Reporting suspected adverse reactions after authorisation of the medicinal product is important. It allows continued monitoring of the benefit/risk balance of the medicinal product. Healthcare professionals are asked to report any suspected adverse reactions via the Yellow Card Scheme at: www.mhra.gov.uk/yellowcard.
4.9 Overdose
4.9 OverdoseSymptoms of paracetamol overdosage in the first 24 hours are pallor, nausea, vomiting, anorexia and abdominal pain. Liver damage may become apparent 12 to 48 hours after ingestion. Abnormalities of glucose metabolism and metabolic acidosis may occur. In severe poisoning, hepatic failure may progress to encephalopathy, coma and death. Acute renal failure with acute tubular necrosis may develop even in the absence of severe liver damage. Cardiac arrhythmias and pancreatitis have been reported.
Other symptoms of overdosage, associated with the caffeine component, include maniacal behaviour, diuresis, tremor, delirium, hyperthermia, tachycarida, tachypnoea, electrolyte disturbances and convulsions.
Liver damage is possible in adults who have taken 10g or more of paracetamol. It is considered that excess quantities of toxic metabolite (usually adequate detoxified by glutathione when normal doses of paracetamol are ingested), become irreversibly bound to liver tissue.
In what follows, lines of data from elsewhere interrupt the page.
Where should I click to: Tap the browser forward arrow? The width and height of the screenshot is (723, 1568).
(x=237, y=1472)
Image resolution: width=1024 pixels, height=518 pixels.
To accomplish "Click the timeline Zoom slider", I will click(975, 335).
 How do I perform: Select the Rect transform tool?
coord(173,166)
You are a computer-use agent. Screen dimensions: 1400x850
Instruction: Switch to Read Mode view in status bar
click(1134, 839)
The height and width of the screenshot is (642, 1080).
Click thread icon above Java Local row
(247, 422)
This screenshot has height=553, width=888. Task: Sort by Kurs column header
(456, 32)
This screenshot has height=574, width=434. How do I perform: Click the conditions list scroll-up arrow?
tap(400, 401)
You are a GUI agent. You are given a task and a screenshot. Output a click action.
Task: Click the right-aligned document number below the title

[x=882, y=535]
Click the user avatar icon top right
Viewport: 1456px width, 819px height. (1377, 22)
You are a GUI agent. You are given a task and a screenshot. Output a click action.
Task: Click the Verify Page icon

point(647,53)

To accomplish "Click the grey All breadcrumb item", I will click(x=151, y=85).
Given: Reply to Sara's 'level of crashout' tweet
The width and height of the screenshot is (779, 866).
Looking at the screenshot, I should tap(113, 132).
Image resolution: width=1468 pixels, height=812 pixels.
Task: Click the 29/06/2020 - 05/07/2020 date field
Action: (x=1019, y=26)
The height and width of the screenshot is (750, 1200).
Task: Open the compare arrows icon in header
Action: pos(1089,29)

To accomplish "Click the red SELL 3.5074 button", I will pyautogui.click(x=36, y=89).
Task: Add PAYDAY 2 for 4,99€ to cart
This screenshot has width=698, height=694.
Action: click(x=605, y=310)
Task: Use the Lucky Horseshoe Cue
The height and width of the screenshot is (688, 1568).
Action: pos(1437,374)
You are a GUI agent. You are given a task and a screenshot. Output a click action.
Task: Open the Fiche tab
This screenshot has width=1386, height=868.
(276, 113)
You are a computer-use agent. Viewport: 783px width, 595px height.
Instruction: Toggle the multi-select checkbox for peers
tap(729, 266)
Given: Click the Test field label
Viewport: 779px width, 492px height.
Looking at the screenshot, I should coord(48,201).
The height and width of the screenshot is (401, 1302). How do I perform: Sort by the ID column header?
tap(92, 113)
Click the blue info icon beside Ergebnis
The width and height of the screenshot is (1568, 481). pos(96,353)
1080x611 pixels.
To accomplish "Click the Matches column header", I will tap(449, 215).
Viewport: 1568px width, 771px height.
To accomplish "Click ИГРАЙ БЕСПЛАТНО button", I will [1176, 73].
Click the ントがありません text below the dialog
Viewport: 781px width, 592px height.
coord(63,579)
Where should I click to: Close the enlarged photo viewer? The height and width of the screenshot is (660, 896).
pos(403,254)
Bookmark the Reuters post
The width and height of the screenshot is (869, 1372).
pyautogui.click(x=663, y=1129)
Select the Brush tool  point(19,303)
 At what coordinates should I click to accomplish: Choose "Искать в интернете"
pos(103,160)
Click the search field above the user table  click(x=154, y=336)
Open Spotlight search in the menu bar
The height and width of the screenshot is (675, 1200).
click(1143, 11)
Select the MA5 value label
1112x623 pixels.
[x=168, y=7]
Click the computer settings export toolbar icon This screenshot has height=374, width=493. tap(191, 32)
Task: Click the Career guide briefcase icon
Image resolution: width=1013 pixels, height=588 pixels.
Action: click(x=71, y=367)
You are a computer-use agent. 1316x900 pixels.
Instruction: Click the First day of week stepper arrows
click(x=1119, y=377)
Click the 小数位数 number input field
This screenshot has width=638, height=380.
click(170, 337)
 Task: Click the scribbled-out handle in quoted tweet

Immediate treatment is essential in the management of paracetamol overdose. Despite a lack of significant early symptoms, patients should be referred to hospital urgently for immediate medical attention and any patient who has ingested around 7.5g or more of paracetamol in the preceding 4 hours should undergo gastric lavage. Administration of oral methionine or intravenous N-acetlycysteine, which may have a beneficial effect up to at least 48 hours after the overdose, may be required. General supportive measures must be available.
Metabolic abnormalities should be corrected and convulsions controlled by the intravenous administration of diazepam.
5 PHARMACOLOGICAL PROPERTIES
5.1 Pharmacodynamic properties
Paracetamol is an analgesic with antipyretic activity.
Caffeine is a central nervous system stimulant and contributes to the feeling of well being.
5.2 Pharmacokinetic properties
Paracetamol is readily absorbed from the gastrointestinal tract with peak plasma concentrations occurring about 30 minutes to 2 hours after ingestion. It is metabolised in the liver and excreted in the urine mainly as the glucuronide and sulphate conjugates. Less than 5% is excreted as unchanged paracetamol. The elimination half life varies from about 1 to 4 hours. Plasma protein binding is negligible at usual therapeutic concentrations, although this is dose dependent.
Caffeine is absorbed readily after oral administration and is widely distributed throughout the body. Caffeine passes readily into the CNS and into saliva. In adults, caffeine is metabolised almost completely via oxidation, demethylation and acetylation and is excreted in the urine as various metabolites with only about 1% being excreted unchanged. Elimination half life is approximately 3 to 6 hours in adults.
5.3 Preclinical safety data
5.3 Preclinical safety dataConventional studies using the currently accepted standards for the evaluation of toxicity to reproduction and development are not available.
6 PHARMACEUTICAL PARTICULARS
6.1 List of excipients
Citric acid monohydrate
Anhydrous sodium carbonate
Purified water
Refined sugar
Sodium benzoate
Sodium hydrogen carbonate
Sodium saccharin powder
Gelatin
6.2 Incompatibilities
Not applicable.
6.3 Shelf life
36 months
6.4 Special precautions for storage
Do not store above 25°C.
Store in the original package.
6.5 Nature and contents of container
Blisters of nylon/aluminium/polyethylene laminate backed with aluminium/polyethylene laminate. Packed in a cardboard carton.